Der Fall Amri: Bundestagskontrolleure kritisieren Nachlässigkeit der Behörden
Der spätere Attentäter Anis Amri hätte viel früher als gefährlich eingestuft werden müssen. Zu diesem Ergebnis kommt ein Bericht an die Bundestagsabgeordneten.
Bei der Überwachung des späteren Berliner Attentäters Anis Amri haben nach einem Bericht des Bundestagskontrollgremiums gleich mehrere Behörden nachlässig gehandelt. Die Systematik, mit der die Polizei Gefahren bewerte, habe dazu geführt, dass Amri falsch eingestuft worden sei. „Amri als sehr gefährlich einzuschätzen, war auf Basis der vielfältigen vorliegenden Informationen zwingend. Umso unverständlicher ist, dass seine Handlungsspielräume (...) nicht konsequenter eingeschränkt wurden“, heißt es in der Unterrichtung des Parlamentarischen Kontrollgremiums (PKGr) an den Bundestag.
Pannen, Versäumnisse, Fehlentscheidungen
Beim Verfassungsschutz hätte es zudem „weitere Ansätze für Aufklärungsmaßnahmen gegen Amri“ geben können, die aber weder angefordert, noch eigenständig angeboten worden seien.
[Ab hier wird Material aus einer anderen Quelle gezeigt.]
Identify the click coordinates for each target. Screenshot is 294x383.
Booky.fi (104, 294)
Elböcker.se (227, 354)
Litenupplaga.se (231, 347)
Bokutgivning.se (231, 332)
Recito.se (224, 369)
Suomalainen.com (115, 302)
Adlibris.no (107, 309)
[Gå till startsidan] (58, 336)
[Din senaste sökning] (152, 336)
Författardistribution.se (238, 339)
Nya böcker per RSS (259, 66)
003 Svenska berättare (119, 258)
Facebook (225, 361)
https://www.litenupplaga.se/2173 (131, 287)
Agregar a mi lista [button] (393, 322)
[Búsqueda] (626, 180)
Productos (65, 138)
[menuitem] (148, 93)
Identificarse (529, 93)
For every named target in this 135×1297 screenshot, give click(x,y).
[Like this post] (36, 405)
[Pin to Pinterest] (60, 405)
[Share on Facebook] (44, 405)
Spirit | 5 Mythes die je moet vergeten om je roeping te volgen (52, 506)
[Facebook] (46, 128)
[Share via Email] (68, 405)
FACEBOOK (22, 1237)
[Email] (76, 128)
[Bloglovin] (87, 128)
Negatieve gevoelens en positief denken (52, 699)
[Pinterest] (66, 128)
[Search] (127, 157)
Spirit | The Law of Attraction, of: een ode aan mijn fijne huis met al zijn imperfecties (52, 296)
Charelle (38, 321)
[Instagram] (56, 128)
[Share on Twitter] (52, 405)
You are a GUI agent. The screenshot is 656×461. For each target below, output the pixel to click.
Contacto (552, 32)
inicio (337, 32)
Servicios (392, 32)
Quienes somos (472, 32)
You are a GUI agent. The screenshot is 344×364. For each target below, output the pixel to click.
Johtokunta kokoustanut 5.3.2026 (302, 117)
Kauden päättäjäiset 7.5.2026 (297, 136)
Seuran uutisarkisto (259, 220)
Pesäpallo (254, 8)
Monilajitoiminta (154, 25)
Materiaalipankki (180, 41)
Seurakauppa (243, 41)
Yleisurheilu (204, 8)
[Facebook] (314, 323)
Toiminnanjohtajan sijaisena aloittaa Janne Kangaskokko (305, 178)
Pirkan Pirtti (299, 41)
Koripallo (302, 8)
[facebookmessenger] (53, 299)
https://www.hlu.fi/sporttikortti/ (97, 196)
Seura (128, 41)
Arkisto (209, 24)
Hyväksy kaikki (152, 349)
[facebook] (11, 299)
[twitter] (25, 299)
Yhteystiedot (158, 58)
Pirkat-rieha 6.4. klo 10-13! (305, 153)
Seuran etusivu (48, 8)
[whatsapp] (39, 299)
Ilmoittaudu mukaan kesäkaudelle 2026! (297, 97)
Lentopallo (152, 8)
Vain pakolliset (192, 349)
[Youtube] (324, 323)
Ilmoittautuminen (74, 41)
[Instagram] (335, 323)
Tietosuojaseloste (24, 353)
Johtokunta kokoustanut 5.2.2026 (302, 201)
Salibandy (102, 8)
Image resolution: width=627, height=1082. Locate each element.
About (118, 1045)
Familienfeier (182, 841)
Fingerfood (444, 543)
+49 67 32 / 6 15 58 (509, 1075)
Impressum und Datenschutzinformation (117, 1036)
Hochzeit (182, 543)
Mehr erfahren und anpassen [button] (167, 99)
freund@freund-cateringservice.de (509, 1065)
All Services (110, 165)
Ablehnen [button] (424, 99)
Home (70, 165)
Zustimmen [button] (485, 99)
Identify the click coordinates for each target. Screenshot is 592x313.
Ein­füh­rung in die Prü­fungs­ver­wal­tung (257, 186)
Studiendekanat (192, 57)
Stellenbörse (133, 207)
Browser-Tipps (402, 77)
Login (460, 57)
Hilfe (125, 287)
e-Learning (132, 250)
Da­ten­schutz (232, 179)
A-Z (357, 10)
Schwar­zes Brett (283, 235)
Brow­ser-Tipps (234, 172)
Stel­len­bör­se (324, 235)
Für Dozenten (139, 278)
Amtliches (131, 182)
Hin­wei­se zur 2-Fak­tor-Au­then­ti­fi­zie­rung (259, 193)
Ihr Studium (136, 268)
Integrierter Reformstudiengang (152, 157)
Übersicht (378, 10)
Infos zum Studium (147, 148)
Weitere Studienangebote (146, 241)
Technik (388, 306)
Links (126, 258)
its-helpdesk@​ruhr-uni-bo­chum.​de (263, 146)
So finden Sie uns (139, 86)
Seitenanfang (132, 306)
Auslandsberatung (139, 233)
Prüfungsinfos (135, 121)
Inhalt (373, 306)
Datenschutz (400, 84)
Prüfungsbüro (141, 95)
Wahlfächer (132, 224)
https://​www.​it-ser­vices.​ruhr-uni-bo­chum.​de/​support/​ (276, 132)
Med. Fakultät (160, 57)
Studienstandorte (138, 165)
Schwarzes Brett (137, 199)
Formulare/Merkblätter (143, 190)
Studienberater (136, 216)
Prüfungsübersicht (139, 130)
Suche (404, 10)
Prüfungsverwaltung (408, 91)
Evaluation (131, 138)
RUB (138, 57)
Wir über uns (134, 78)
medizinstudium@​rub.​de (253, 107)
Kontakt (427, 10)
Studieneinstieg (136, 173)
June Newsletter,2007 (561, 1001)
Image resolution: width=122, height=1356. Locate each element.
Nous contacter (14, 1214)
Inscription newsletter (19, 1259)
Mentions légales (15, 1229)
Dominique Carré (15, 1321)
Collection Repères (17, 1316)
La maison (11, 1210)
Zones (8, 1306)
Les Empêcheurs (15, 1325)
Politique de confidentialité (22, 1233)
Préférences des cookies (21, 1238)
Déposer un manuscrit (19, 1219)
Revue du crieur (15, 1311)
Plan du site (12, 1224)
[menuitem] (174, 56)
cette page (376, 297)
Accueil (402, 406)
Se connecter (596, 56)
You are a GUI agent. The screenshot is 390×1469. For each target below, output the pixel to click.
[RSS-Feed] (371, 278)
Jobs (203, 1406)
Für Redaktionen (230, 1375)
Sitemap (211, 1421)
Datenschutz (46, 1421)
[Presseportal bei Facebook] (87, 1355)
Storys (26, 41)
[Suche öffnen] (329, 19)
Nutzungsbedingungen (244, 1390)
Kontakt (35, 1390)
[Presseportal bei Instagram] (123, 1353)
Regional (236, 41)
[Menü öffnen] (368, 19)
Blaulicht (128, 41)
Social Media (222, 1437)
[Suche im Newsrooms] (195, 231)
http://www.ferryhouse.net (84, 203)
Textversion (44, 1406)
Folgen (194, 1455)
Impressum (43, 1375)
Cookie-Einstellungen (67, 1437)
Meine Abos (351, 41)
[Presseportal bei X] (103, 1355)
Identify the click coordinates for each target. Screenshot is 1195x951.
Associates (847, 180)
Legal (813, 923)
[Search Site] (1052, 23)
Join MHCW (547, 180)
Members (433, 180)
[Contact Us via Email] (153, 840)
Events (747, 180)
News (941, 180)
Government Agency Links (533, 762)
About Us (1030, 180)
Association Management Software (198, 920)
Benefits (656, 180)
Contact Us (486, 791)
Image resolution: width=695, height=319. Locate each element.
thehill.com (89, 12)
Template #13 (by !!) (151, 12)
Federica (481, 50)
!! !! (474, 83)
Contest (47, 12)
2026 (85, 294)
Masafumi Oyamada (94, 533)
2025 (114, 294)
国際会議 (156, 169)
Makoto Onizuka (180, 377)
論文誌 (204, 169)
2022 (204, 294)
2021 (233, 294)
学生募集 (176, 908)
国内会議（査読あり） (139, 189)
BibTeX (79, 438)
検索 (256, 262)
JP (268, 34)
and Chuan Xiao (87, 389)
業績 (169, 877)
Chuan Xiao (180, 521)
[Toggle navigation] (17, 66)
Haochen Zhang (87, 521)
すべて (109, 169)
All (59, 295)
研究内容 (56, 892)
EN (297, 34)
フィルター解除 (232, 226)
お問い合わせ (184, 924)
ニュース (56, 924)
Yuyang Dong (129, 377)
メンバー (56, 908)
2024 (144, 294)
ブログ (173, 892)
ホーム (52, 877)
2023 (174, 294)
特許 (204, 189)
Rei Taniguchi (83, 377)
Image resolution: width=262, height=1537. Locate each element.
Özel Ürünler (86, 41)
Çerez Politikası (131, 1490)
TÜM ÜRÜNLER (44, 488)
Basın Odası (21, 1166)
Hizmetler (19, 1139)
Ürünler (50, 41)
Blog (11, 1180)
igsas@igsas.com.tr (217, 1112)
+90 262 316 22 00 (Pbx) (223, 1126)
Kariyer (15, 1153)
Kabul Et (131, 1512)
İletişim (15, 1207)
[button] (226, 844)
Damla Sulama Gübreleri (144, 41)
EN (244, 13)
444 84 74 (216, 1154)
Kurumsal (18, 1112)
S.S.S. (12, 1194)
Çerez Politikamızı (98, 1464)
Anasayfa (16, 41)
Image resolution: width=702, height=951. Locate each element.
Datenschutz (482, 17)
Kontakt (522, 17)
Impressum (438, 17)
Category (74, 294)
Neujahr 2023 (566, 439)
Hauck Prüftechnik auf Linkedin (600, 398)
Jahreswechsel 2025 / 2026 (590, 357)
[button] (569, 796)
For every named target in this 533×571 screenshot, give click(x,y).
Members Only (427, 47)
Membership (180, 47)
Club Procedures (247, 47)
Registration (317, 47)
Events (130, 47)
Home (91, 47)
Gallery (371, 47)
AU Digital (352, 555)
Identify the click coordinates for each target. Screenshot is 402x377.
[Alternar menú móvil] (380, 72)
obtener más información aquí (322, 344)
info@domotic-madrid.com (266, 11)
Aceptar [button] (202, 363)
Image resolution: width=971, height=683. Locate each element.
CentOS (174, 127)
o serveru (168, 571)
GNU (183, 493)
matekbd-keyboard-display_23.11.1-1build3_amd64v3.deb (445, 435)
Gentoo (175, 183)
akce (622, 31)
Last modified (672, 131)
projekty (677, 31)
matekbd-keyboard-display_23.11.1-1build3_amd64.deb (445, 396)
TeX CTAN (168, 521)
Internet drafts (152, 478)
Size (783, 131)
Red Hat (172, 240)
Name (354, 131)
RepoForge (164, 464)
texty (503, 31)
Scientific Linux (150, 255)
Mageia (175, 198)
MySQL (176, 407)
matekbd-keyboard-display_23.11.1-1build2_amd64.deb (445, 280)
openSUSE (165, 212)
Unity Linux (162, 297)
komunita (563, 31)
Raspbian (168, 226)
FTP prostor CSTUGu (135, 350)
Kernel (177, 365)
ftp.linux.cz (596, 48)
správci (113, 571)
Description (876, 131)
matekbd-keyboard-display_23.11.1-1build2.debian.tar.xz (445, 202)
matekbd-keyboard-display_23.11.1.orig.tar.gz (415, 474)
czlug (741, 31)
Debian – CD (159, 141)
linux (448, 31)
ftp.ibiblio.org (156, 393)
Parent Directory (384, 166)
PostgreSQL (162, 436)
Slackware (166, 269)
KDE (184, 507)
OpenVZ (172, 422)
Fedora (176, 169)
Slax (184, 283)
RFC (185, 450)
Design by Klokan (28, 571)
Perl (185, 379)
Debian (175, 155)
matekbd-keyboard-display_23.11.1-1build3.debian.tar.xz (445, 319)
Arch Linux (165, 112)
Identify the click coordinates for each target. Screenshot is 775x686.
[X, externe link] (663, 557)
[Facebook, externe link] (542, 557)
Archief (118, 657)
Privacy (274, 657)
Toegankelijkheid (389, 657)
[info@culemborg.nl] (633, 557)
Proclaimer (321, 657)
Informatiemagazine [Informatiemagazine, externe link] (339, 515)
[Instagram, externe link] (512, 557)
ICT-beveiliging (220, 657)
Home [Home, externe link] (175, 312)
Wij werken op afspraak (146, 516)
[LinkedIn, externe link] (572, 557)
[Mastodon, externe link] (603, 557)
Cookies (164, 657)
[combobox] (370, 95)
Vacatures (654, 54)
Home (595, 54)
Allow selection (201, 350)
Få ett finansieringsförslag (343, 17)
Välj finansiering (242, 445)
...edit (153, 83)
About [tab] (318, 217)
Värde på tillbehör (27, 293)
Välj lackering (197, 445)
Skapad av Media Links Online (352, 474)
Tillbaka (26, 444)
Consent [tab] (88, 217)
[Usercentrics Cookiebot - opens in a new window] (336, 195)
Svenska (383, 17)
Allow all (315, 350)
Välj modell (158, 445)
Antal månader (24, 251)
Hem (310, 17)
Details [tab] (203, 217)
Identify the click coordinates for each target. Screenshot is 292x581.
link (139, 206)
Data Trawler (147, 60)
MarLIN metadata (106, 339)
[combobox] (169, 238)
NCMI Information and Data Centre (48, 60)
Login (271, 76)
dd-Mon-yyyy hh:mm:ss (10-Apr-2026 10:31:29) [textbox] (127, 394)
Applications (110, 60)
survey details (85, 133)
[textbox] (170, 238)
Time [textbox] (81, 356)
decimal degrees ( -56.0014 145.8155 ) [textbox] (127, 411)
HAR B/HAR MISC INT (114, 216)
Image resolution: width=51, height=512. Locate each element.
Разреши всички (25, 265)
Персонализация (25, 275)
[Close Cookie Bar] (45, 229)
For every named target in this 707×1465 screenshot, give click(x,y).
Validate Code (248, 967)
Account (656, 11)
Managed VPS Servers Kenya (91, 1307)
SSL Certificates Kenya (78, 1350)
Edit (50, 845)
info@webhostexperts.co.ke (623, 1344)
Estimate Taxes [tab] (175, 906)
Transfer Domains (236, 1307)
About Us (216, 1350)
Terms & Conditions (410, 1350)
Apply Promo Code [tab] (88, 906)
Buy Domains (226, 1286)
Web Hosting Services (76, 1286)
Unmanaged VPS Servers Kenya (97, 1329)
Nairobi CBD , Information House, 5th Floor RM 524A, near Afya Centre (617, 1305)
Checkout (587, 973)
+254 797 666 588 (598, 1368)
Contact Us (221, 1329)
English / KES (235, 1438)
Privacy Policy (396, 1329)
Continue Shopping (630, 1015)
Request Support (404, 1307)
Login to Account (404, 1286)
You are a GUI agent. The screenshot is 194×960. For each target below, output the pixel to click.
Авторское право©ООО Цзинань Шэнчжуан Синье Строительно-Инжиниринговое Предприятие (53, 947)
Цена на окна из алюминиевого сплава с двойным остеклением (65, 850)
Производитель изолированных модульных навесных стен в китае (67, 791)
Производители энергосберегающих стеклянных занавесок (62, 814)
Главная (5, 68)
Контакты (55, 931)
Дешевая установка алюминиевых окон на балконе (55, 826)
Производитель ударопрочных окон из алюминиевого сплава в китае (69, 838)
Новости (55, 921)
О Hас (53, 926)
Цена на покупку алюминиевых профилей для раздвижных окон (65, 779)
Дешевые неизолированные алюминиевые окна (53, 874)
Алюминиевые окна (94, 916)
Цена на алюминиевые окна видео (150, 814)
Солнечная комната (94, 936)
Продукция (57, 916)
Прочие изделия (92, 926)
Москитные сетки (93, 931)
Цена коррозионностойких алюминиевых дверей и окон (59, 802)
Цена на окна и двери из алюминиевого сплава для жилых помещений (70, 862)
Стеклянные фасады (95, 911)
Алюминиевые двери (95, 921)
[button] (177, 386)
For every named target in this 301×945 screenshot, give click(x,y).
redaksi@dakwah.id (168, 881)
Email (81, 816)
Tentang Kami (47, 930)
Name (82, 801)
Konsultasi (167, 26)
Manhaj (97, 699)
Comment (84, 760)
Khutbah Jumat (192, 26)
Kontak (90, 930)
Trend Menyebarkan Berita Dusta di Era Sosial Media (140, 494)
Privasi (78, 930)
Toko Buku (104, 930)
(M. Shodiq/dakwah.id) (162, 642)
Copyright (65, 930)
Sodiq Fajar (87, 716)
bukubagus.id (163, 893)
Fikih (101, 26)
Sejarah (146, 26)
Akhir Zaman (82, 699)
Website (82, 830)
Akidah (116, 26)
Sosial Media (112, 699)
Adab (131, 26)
Die Ausländerbehörden hätten eine Abschiebung Amris nicht konsequent genug vorbereitet, mehrere Staatsanwaltschaften nicht ausreichend zusammengearbeitet.
Zwei Mitglieder des Gremiums tragen das Papier nicht mit und üben deutliche Kritik. „Der Bericht ist über weite Teile schönfärberisch und suggeriert, dass die zuständigen Behörden fast alles richtig gemacht hätten“, erklärte der stellvertretende Vorsitzende André Hahn (Linke) am Donnerstag. Pannen, Versäumnisse und Fehlentscheidungen kämen nur unzureichend zur Sprache.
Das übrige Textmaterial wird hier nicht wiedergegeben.